◆ **GIVEN RECORDS**:
-- Opening Marker --

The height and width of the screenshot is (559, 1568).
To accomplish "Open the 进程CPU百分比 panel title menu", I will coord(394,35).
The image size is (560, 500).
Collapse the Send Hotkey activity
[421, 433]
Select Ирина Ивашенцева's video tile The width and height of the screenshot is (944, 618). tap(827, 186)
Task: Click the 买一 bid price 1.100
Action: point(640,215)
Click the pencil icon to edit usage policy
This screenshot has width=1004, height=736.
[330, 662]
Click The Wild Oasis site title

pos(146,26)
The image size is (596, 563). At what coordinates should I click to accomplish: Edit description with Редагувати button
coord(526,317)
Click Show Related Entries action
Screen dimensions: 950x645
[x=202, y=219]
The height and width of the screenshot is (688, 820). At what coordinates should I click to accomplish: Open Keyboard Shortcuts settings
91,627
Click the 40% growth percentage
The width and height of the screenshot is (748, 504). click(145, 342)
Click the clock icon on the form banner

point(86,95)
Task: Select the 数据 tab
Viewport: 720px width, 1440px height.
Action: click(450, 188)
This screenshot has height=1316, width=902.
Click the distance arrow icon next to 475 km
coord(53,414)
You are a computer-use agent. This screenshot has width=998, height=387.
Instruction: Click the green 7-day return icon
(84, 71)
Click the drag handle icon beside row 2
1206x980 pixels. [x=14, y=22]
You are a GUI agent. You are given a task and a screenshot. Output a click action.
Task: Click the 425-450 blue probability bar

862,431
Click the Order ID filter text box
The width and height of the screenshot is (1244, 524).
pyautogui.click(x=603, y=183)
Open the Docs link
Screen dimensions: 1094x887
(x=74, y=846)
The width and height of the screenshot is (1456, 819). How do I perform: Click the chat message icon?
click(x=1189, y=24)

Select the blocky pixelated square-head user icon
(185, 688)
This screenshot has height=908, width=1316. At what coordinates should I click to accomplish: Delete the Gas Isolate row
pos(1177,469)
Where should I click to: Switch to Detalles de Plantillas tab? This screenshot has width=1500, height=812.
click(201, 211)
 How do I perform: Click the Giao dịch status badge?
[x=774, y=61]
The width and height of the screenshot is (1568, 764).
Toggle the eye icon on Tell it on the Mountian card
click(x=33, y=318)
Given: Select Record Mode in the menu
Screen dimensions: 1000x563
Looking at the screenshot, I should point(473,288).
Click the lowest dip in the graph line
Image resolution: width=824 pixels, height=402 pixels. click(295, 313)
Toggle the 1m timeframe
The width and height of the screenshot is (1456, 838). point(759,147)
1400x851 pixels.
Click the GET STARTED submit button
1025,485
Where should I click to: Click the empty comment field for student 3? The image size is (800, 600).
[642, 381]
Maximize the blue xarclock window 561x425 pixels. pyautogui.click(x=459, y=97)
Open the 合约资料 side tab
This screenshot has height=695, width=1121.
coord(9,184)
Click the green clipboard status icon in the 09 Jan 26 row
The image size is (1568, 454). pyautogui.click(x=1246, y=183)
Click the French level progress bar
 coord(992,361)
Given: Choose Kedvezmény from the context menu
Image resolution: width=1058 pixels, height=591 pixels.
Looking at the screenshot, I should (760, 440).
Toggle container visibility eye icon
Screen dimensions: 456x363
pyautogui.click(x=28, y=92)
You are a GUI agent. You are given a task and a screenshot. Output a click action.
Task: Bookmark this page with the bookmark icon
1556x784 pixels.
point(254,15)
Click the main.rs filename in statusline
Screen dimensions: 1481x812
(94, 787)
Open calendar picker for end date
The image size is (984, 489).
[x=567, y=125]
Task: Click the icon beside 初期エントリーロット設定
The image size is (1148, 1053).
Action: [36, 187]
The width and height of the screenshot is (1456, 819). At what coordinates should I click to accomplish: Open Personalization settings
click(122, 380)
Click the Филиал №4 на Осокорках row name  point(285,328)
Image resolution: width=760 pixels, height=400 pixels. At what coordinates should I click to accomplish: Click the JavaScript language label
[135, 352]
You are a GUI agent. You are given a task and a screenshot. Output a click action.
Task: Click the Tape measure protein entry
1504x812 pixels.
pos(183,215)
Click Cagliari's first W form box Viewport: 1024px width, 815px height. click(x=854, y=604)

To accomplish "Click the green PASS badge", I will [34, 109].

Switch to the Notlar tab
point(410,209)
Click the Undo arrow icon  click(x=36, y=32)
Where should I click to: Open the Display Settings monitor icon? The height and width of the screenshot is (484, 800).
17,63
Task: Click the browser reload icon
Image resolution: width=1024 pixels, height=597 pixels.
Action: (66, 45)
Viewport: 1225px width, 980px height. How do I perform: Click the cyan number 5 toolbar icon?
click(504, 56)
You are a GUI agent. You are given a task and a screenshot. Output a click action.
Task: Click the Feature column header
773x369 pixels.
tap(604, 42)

-- Closing Marker --

◆ **ASSIGNED TASK**: Transcribe the data above so that every line matches exactly.

◆ **ANSWER SPACE**:
The height and width of the screenshot is (559, 1568).
To accomplish "Open the 进程CPU百分比 panel title menu", I will coord(394,35).
The image size is (560, 500).
Collapse the Send Hotkey activity
[421, 433]
Select Ирина Ивашенцева's video tile The width and height of the screenshot is (944, 618). tap(827, 186)
Task: Click the 买一 bid price 1.100
Action: point(640,215)
Click the pencil icon to edit usage policy
This screenshot has width=1004, height=736.
[330, 662]
Click The Wild Oasis site title

pos(146,26)
The image size is (596, 563). At what coordinates should I click to accomplish: Edit description with Редагувати button
coord(526,317)
Click Show Related Entries action
Screen dimensions: 950x645
[x=202, y=219]
The height and width of the screenshot is (688, 820). At what coordinates should I click to accomplish: Open Keyboard Shortcuts settings
91,627
Click the 40% growth percentage
The width and height of the screenshot is (748, 504). click(145, 342)
Click the clock icon on the form banner

point(86,95)
Task: Select the 数据 tab
Viewport: 720px width, 1440px height.
Action: click(450, 188)
This screenshot has height=1316, width=902.
Click the distance arrow icon next to 475 km
coord(53,414)
You are a computer-use agent. This screenshot has width=998, height=387.
Instruction: Click the green 7-day return icon
(84, 71)
Click the drag handle icon beside row 2
1206x980 pixels. [x=14, y=22]
You are a GUI agent. You are given a task and a screenshot. Output a click action.
Task: Click the 425-450 blue probability bar

862,431
Click the Order ID filter text box
The width and height of the screenshot is (1244, 524).
pyautogui.click(x=603, y=183)
Open the Docs link
Screen dimensions: 1094x887
(x=74, y=846)
The width and height of the screenshot is (1456, 819). How do I perform: Click the chat message icon?
click(x=1189, y=24)

Select the blocky pixelated square-head user icon
(185, 688)
This screenshot has height=908, width=1316. At what coordinates should I click to accomplish: Delete the Gas Isolate row
pos(1177,469)
Where should I click to: Switch to Detalles de Plantillas tab? This screenshot has width=1500, height=812.
click(201, 211)
 How do I perform: Click the Giao dịch status badge?
[x=774, y=61]
The width and height of the screenshot is (1568, 764).
Toggle the eye icon on Tell it on the Mountian card
click(x=33, y=318)
Given: Select Record Mode in the menu
Screen dimensions: 1000x563
Looking at the screenshot, I should point(473,288).
Click the lowest dip in the graph line
Image resolution: width=824 pixels, height=402 pixels. click(295, 313)
Toggle the 1m timeframe
The width and height of the screenshot is (1456, 838). point(759,147)
1400x851 pixels.
Click the GET STARTED submit button
1025,485
Where should I click to: Click the empty comment field for student 3? The image size is (800, 600).
[642, 381]
Maximize the blue xarclock window 561x425 pixels. pyautogui.click(x=459, y=97)
Open the 合约资料 side tab
This screenshot has height=695, width=1121.
coord(9,184)
Click the green clipboard status icon in the 09 Jan 26 row
The image size is (1568, 454). pyautogui.click(x=1246, y=183)
Click the French level progress bar
 coord(992,361)
Given: Choose Kedvezmény from the context menu
Image resolution: width=1058 pixels, height=591 pixels.
Looking at the screenshot, I should (760, 440).
Toggle container visibility eye icon
Screen dimensions: 456x363
pyautogui.click(x=28, y=92)
You are a GUI agent. You are given a task and a screenshot. Output a click action.
Task: Bookmark this page with the bookmark icon
1556x784 pixels.
point(254,15)
Click the main.rs filename in statusline
Screen dimensions: 1481x812
(94, 787)
Open calendar picker for end date
The image size is (984, 489).
[x=567, y=125]
Task: Click the icon beside 初期エントリーロット設定
The image size is (1148, 1053).
Action: [36, 187]
The width and height of the screenshot is (1456, 819). At what coordinates should I click to accomplish: Open Personalization settings
click(122, 380)
Click the Филиал №4 на Осокорках row name  point(285,328)
Image resolution: width=760 pixels, height=400 pixels. At what coordinates should I click to accomplish: Click the JavaScript language label
[135, 352]
You are a GUI agent. You are given a task and a screenshot. Output a click action.
Task: Click the Tape measure protein entry
1504x812 pixels.
pos(183,215)
Click Cagliari's first W form box Viewport: 1024px width, 815px height. click(x=854, y=604)

To accomplish "Click the green PASS badge", I will [34, 109].

Switch to the Notlar tab
point(410,209)
Click the Undo arrow icon  click(x=36, y=32)
Where should I click to: Open the Display Settings monitor icon? The height and width of the screenshot is (484, 800).
17,63
Task: Click the browser reload icon
Image resolution: width=1024 pixels, height=597 pixels.
Action: (66, 45)
Viewport: 1225px width, 980px height. How do I perform: Click the cyan number 5 toolbar icon?
click(504, 56)
You are a GUI agent. You are given a task and a screenshot. Output a click action.
Task: Click the Feature column header
773x369 pixels.
tap(604, 42)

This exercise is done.